Ongoing Monitoring: After treatment, periodic tests will continue to track your child’s condition and identify if the cancer has returned or if there are changes in their health status.
TREATMENT APPROACHES
Localized Ewing Sarcoma: For newly diagnosed localized Ewing sarcoma, standard treatments typically include:
- Chemotherapy: Often the first line of treatment to shrink the tumor.
- Surgery and/or Radiation Therapy: Used to remove the tumor and target remaining cancer cells.
- High-Dose Chemotherapy with Stem Cell Rescue: Involves high-dose chemotherapy followed by the infusion of the patient’s own stem cells to restore blood cell production.

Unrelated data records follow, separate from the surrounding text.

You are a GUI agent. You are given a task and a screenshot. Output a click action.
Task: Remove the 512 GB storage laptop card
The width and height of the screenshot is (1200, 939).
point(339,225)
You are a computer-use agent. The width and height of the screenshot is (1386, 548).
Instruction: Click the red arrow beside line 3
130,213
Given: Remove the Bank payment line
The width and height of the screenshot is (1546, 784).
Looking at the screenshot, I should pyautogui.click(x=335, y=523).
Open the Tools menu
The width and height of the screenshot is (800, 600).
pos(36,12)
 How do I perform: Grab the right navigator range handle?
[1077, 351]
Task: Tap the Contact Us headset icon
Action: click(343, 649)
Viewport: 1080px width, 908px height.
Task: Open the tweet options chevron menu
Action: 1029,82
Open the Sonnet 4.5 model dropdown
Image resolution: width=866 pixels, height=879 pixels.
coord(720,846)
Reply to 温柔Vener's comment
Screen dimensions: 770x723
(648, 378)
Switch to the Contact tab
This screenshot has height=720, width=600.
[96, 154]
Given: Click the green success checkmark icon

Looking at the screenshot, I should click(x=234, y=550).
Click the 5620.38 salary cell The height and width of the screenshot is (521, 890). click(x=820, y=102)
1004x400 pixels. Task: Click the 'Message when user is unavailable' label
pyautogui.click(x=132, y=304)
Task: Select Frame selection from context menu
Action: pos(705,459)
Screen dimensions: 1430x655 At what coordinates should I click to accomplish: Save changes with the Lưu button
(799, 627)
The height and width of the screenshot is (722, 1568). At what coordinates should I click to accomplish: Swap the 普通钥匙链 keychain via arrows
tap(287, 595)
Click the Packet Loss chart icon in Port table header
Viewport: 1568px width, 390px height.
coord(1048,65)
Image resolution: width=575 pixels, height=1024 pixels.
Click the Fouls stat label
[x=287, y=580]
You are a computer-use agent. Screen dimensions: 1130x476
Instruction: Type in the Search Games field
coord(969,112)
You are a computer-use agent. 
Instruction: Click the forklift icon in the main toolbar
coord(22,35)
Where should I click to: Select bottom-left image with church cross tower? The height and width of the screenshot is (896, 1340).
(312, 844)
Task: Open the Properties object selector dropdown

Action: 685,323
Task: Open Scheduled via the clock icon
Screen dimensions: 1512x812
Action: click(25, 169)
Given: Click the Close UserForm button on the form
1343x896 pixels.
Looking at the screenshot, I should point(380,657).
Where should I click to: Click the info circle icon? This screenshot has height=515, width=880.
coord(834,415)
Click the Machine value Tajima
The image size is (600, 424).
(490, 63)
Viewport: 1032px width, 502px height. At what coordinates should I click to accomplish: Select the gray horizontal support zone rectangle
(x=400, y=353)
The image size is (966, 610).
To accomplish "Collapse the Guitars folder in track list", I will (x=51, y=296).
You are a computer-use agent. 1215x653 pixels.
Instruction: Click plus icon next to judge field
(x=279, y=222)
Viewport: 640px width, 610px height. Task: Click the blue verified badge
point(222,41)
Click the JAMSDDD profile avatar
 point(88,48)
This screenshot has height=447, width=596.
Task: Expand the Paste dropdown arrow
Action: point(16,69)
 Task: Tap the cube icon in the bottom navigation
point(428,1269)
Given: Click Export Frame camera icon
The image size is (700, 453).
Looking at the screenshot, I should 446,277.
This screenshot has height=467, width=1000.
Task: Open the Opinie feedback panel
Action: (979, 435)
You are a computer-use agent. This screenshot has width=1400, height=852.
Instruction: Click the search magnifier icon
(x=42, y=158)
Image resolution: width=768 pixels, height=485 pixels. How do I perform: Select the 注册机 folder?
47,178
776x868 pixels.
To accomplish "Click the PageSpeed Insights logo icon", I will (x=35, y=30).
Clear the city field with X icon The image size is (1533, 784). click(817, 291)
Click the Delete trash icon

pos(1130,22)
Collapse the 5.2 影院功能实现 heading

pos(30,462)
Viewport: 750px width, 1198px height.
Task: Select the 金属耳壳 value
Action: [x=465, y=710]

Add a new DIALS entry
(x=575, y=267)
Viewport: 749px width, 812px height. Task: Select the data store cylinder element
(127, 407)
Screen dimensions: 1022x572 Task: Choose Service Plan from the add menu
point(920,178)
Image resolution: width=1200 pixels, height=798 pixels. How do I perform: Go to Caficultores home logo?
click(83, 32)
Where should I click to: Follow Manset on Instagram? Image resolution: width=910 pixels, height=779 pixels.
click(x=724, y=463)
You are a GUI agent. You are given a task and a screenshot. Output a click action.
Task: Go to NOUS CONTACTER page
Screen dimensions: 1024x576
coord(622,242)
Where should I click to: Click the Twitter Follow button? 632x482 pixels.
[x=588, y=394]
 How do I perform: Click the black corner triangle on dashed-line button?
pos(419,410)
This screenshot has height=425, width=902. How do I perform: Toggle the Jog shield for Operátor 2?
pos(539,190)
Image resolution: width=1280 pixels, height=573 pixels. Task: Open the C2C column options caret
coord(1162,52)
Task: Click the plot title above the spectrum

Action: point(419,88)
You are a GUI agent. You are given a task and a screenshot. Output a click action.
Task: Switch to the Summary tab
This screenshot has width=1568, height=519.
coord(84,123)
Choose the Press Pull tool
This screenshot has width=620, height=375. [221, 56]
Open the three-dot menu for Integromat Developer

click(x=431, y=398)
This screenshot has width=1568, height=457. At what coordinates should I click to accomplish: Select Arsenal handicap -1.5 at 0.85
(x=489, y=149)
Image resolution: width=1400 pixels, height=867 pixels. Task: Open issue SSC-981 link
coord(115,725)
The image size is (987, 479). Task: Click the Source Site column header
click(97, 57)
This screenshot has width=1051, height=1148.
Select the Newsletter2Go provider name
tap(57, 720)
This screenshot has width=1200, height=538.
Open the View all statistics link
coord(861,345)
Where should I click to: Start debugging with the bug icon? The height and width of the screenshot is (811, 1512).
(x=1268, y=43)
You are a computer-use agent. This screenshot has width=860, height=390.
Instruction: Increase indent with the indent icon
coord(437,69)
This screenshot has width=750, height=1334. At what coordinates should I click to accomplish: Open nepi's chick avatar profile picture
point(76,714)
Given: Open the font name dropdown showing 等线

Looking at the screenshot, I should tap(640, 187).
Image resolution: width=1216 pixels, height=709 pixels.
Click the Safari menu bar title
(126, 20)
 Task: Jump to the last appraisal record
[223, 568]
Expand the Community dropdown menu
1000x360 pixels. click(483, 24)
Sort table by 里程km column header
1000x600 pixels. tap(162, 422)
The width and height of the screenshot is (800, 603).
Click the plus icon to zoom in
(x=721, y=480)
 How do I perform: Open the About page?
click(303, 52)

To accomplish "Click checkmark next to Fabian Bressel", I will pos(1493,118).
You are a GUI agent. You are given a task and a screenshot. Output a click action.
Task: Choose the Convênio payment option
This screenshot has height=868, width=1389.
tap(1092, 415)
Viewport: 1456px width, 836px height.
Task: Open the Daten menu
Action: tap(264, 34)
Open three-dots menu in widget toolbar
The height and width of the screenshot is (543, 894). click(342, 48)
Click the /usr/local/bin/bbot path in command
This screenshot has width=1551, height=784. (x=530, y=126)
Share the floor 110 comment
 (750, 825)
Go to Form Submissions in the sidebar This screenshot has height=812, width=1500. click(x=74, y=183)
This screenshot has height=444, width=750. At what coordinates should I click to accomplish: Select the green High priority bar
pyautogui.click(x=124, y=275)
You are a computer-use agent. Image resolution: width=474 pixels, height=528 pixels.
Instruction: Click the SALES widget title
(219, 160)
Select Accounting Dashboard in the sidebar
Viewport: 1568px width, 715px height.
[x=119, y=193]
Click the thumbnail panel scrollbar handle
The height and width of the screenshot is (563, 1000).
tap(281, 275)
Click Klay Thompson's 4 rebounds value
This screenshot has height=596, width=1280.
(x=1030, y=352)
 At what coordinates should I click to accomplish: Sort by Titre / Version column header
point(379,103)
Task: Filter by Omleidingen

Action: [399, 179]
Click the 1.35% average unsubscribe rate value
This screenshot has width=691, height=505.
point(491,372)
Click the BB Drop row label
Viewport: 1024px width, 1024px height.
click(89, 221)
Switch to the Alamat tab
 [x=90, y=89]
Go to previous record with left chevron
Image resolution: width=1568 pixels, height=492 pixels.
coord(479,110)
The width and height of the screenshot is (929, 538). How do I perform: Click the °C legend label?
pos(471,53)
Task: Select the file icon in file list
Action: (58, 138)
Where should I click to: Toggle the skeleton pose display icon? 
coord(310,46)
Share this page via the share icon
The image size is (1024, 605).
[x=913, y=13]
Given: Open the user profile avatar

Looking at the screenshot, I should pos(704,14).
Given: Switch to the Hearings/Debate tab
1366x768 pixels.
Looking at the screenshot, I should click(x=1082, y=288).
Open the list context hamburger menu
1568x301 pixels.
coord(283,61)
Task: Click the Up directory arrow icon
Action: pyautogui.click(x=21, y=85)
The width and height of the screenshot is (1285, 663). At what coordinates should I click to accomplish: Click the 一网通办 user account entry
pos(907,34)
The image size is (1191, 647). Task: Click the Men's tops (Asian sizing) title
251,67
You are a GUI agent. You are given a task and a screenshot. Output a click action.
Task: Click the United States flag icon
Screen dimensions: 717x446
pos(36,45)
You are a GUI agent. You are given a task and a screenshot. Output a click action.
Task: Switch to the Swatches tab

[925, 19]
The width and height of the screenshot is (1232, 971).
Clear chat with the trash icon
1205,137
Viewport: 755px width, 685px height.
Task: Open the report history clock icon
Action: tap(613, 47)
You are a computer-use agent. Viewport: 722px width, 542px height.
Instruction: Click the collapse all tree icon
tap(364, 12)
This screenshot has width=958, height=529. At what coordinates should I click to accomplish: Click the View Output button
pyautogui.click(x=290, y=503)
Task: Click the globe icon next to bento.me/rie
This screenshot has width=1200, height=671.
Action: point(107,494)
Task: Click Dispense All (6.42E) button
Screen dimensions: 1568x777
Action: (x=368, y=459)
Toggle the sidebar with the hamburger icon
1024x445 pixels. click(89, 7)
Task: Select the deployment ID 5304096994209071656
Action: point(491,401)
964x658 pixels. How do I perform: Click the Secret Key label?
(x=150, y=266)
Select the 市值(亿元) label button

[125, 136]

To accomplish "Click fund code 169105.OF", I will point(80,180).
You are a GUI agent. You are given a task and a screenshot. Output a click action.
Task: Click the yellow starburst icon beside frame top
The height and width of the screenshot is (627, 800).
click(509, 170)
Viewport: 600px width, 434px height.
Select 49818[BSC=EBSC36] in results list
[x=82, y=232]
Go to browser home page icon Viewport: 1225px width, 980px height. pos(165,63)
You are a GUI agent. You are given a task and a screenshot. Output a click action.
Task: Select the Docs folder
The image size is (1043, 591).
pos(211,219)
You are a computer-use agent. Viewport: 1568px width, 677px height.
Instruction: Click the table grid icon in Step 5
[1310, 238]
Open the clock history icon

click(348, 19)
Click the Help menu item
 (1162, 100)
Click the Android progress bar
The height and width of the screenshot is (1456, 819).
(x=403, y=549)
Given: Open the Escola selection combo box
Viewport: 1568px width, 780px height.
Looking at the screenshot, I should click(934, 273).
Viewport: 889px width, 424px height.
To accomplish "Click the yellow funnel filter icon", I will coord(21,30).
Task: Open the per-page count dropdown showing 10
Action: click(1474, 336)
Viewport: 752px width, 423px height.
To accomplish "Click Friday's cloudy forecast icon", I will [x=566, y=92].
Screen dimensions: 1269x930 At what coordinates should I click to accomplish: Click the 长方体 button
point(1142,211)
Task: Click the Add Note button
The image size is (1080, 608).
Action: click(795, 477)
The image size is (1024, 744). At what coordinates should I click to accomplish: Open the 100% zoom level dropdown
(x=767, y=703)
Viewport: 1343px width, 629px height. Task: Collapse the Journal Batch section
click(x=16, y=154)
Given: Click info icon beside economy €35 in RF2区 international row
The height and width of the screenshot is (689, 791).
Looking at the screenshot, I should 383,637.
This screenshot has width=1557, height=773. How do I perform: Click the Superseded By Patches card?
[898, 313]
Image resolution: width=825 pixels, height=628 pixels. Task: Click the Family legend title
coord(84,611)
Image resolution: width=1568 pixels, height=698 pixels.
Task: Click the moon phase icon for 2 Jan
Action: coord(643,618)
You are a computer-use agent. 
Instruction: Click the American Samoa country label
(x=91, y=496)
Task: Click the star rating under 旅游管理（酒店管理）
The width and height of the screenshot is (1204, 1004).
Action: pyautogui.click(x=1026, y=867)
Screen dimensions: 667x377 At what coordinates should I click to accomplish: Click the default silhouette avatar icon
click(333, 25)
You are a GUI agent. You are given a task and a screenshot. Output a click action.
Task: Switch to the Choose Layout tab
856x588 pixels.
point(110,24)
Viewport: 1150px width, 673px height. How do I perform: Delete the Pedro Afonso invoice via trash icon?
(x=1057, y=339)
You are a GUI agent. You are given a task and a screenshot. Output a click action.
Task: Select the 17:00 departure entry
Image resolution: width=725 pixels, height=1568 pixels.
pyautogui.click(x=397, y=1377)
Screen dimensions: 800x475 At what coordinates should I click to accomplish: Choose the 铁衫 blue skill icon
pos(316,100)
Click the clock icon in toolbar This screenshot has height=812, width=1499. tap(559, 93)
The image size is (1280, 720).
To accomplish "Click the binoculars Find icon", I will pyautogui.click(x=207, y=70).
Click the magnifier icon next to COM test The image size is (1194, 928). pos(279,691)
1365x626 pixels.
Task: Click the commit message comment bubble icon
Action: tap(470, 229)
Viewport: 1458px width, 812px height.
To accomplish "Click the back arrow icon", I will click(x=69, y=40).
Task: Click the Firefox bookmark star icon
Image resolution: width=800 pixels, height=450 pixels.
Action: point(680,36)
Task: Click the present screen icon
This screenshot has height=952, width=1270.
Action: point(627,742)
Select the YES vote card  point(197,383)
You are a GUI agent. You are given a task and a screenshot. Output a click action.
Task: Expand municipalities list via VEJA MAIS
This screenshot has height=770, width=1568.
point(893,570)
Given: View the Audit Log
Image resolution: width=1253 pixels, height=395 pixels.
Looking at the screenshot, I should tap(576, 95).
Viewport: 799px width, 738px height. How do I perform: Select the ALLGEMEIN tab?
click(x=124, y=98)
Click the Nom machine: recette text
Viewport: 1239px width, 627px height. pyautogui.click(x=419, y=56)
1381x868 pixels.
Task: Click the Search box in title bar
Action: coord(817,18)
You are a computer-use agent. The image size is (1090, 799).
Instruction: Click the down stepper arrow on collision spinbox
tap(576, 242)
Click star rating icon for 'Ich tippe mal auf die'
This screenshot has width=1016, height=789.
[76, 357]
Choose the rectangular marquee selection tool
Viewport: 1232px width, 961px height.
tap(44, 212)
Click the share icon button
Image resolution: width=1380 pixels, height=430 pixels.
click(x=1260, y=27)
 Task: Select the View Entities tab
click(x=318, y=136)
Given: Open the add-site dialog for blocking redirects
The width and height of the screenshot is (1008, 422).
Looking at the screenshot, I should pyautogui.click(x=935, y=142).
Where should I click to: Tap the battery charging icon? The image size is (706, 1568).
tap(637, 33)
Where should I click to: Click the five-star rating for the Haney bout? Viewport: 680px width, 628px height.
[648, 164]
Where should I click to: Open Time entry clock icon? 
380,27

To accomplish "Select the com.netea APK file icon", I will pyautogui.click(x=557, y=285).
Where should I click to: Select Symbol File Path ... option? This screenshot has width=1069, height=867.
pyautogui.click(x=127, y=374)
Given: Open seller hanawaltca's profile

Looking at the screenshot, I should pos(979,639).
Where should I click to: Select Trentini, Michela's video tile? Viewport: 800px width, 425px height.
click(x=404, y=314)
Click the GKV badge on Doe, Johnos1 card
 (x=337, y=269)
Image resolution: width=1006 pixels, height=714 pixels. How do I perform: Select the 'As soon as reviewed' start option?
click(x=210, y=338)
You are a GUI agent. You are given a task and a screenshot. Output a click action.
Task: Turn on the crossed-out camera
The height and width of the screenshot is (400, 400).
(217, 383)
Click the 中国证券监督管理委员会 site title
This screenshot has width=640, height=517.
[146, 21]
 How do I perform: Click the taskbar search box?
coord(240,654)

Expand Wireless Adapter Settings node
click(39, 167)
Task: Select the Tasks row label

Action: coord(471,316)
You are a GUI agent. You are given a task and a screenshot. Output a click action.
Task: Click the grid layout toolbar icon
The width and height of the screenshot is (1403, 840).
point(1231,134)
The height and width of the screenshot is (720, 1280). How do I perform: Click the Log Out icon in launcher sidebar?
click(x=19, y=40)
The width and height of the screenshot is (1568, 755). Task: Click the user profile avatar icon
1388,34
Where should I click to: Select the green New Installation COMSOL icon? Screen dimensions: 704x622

Metastatic Ewing Sarcoma: For newly diagnosed metastatic Ewing sarcoma, treatment usually involves:
- Chemotherapy: To manage cancer that has spread.
- Surgery: To remove tumors if feasible.
- Radiation Therapy: To target cancer cells in specific areas.
Recurrent Ewing Sarcoma: Treatment options for recurrent Ewing sarcoma, where the cancer returns after initial treatment, may include:
- Combination Chemotherapy: To address the cancer comprehensively.
- Surgery: To remove recurring tumors if possible.
- Radiation Therapy: May be used to relieve symptoms and improve quality of life, particularly for bone tumors or in combination with surgery for tumors that have spread.
- High-Dose Chemotherapy with Stem Cell Rescue: To manage recurrent cancer.
CAR T-cell Therapy: An emerging treatment being studied for recurrent cases.